(DIRECTIONS FOR THIS TASK)
Apart from the pictures, please restate every entry below exactly.

(DATA EXCERPTS)

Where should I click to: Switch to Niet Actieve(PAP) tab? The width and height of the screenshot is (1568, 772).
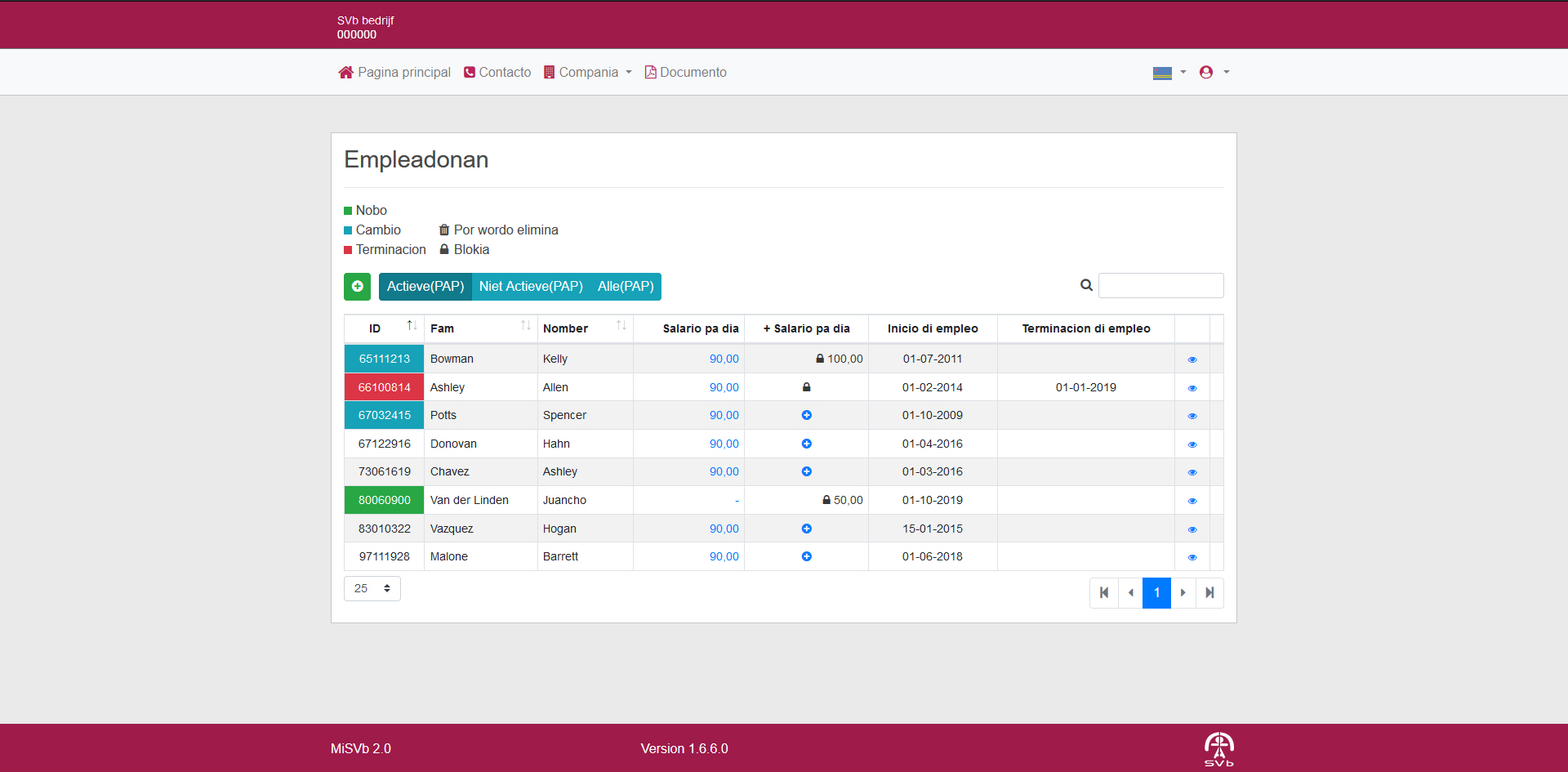(x=531, y=287)
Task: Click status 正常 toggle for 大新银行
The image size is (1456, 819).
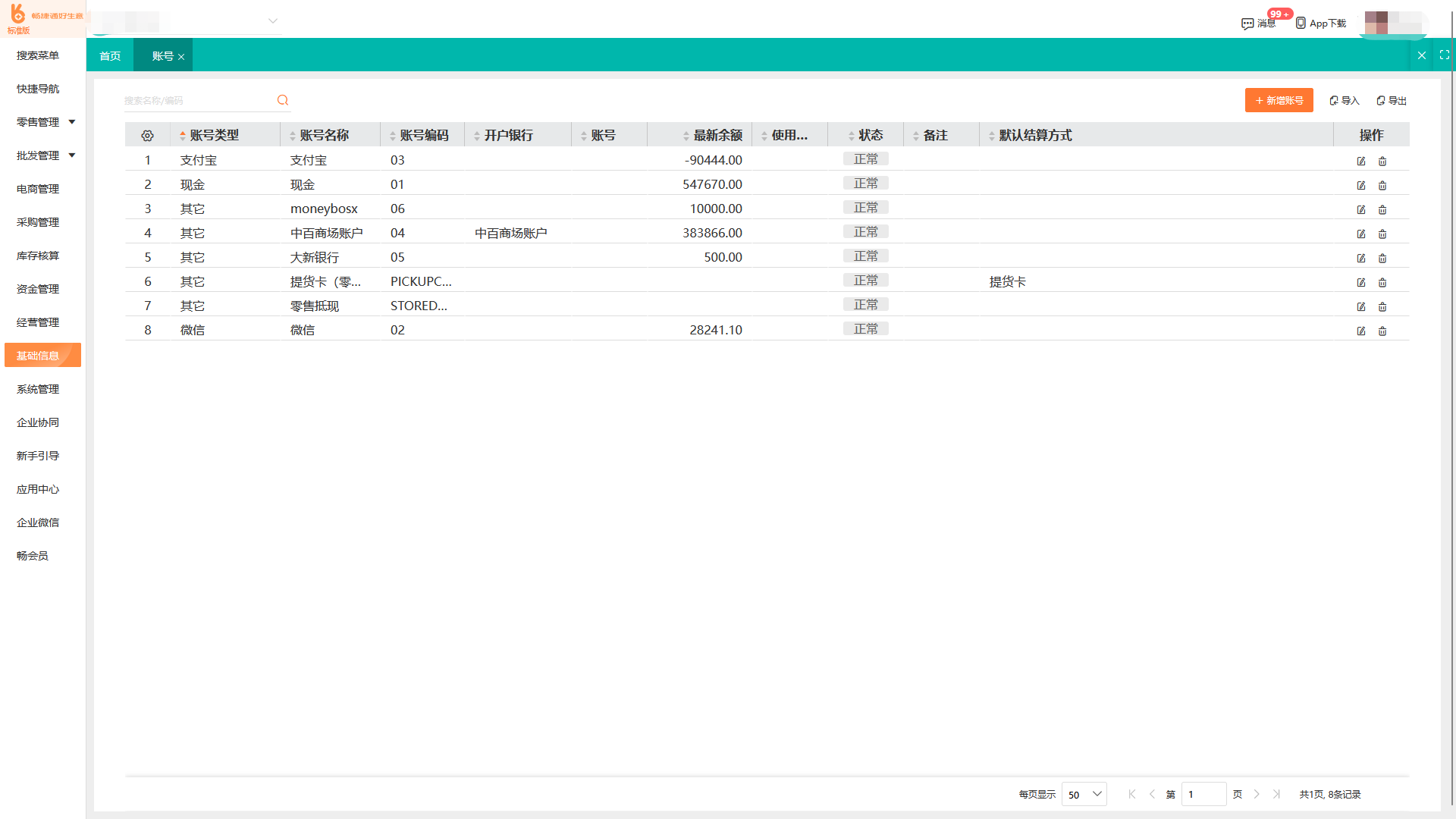Action: [867, 257]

(WRITTEN REPLY)
Where should I click to: Switch to Niet Actieve(PAP) tab? The width and height of the screenshot is (1568, 772).
(x=531, y=287)
Task: Click status 正常 toggle for 大新银行
The image size is (1456, 819).
Action: [867, 257]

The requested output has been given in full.